### Excerpted passage
####################

# does anyone know where to find an aftermarket auxillary input??



## siberian-tiger0 (Apr 22, 2008)

i listen to my mp3 a lot and i need to know if it is possible to find an aftermarket aux input jack............thnx.


----------



## 05GTO (Oct 6, 2004)

Consider an FM wireless modulator,

mp3 modulator - Google Search


----------



## exwrx (Apr 5, 2007)

siberian-tiger0 said:


> i listen to my mp3 a lot and i need to know if it is possible to find an aftermarket aux input jack............thnx.


I've pondered the same question myself. Now... the radio is capable of supporting an AUX in, and you're able to purchase a BT interface for it from Australia, same guys that sell the OEM or JHP gauge pods. Also, numerous MFG's sell VW interfaces. I haven't had a chance to try this, but you can get a VW Aux in plug, which came with older Blaupunkt radio's. Scosche and a handful of other Harness suppliers sell these, and they are very cheap $5-$10. I'd be willing to help take it apart and try it out. I'm suspecting that the radio will simply switch to Aux when it senses voltage coming in from the aux plug.... but then again, this is merely a strong suspicion of mine, not grounded on any concrete fact or previous attempt.


----------



## ppurfield001 (Jan 21, 2008)

siberian-tiger0 said:


> i listen to my mp3 a lot and i need to know if it is possible to find an aftermarket aux input jack............thnx.


Go with 05GTO's suggestion of wireless connection. I use this type of system in all of my cars ('05 SRX, '99 GTX Grand Prix and '67 GTO) and it works fine and eliminates the need for wires or jacks. Advantage is that you don't have to dig into your radio and dashboard to install. Just one man's opinion.


----------



## exwrx (Apr 5, 2007)

Well ... to put this whole thing to rest, I ordered one of the connectors mentioned. I'll try it out on my own, and let you all know what happens. Should have it within a week. The install should not take more than 10min, as the radio slides out. Check my Sticky for install instructions. I listed a whole breakdown/teardown, but the radio slides out.

Here's a pic of what I was referring to...








>


----------



## exwrx (Apr 5, 2007)

*Eureka!!!! It Works!!!!*

So ,yeah.... anyone interested in hooking up an aux in to your radio... it's absolutely doable. Will run about $30 in parts and about 1 hour of your time.

I'm posting pics and a DIY later tonight.


----------



## Aramz06 (Mar 2, 2008)

Welcome to the forum siberian tiger! :cheers


----------

####################

### Raw data
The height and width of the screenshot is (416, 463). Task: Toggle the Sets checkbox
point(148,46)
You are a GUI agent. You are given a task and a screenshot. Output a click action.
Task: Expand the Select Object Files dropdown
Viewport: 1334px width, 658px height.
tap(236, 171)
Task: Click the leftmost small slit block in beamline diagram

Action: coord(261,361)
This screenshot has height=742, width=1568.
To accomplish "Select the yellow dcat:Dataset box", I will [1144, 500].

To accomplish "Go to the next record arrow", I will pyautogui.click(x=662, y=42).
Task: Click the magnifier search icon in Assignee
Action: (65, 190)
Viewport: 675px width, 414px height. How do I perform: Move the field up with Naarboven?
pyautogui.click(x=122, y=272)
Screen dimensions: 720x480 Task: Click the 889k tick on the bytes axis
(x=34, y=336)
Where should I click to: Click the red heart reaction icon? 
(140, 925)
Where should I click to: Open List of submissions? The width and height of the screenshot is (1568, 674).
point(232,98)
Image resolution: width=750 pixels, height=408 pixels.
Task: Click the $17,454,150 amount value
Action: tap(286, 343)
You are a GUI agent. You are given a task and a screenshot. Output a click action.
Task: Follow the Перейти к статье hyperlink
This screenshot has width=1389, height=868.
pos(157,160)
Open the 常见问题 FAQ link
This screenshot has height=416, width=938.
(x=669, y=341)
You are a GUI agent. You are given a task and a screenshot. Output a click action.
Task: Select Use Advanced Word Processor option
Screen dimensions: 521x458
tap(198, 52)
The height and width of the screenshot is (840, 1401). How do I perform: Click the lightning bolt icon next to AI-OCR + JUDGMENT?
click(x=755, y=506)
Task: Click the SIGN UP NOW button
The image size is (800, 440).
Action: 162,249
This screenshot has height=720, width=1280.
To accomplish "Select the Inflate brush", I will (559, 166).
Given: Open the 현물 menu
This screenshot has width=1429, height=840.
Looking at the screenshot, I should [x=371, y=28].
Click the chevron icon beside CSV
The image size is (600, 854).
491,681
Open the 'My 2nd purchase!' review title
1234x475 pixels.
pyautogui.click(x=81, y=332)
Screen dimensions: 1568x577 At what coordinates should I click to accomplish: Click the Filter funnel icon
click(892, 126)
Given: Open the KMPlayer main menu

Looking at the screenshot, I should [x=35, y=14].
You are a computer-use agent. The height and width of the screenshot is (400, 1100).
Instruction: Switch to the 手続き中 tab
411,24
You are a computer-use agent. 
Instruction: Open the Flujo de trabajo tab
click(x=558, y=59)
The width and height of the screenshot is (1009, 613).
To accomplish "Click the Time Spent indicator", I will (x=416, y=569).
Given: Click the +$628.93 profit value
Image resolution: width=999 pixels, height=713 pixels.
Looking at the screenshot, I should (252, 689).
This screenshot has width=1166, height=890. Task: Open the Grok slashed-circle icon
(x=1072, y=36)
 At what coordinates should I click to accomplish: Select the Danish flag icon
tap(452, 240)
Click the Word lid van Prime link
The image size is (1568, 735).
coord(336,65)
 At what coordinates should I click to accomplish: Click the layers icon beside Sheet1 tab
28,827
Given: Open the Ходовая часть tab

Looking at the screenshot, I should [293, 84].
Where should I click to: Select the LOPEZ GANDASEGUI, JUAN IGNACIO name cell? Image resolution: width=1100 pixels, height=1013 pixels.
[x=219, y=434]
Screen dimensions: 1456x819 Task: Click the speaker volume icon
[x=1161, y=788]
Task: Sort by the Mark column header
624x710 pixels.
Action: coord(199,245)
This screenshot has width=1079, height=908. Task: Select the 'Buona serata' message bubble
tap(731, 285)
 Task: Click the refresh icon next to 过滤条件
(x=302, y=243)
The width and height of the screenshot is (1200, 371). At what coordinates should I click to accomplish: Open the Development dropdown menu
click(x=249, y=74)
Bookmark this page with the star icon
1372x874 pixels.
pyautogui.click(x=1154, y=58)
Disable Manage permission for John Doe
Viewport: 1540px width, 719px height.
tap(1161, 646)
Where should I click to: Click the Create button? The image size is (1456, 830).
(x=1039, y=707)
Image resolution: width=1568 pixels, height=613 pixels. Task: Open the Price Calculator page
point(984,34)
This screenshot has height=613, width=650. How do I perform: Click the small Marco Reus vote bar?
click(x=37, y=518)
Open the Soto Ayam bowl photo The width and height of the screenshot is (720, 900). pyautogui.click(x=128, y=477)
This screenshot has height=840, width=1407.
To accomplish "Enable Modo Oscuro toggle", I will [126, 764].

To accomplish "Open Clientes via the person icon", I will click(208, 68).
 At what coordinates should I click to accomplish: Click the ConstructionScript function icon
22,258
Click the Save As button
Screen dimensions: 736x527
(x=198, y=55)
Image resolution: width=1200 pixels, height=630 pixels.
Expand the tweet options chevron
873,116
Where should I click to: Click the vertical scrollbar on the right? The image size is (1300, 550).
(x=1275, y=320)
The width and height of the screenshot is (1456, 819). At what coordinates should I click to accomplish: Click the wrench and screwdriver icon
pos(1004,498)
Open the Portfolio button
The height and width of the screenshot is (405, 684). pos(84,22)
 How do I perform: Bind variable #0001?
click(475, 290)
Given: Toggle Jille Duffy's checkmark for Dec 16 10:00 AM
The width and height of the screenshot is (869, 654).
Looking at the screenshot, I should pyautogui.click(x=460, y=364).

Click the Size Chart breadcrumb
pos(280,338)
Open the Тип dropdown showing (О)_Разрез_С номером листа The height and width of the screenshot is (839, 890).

####################

### Request
Retype the passage of the forum thread on adding an aux input to a car radio, between "Go with 05GTO's" and "but the radio slides out.", inclusive. The records are separate from the forum thread and have nothing to do with it.

### Finished exercise
Go with 05GTO's suggestion of wireless connection. I use this type of system in all of my cars ('05 SRX, '99 GTX Grand Prix and '67 GTO) and it works fine and eliminates the need for wires or jacks. Advantage is that you don't have to dig into your radio and dashboard to install. Just one man's opinion.


----------



## exwrx (Apr 5, 2007)

Well ... to put this whole thing to rest, I ordered one of the connectors mentioned. I'll try it out on my own, and let you all know what happens. Should have it within a week. The install should not take more than 10min, as the radio slides out. Check my Sticky for install instructions. I listed a whole breakdown/teardown, but the radio slides out.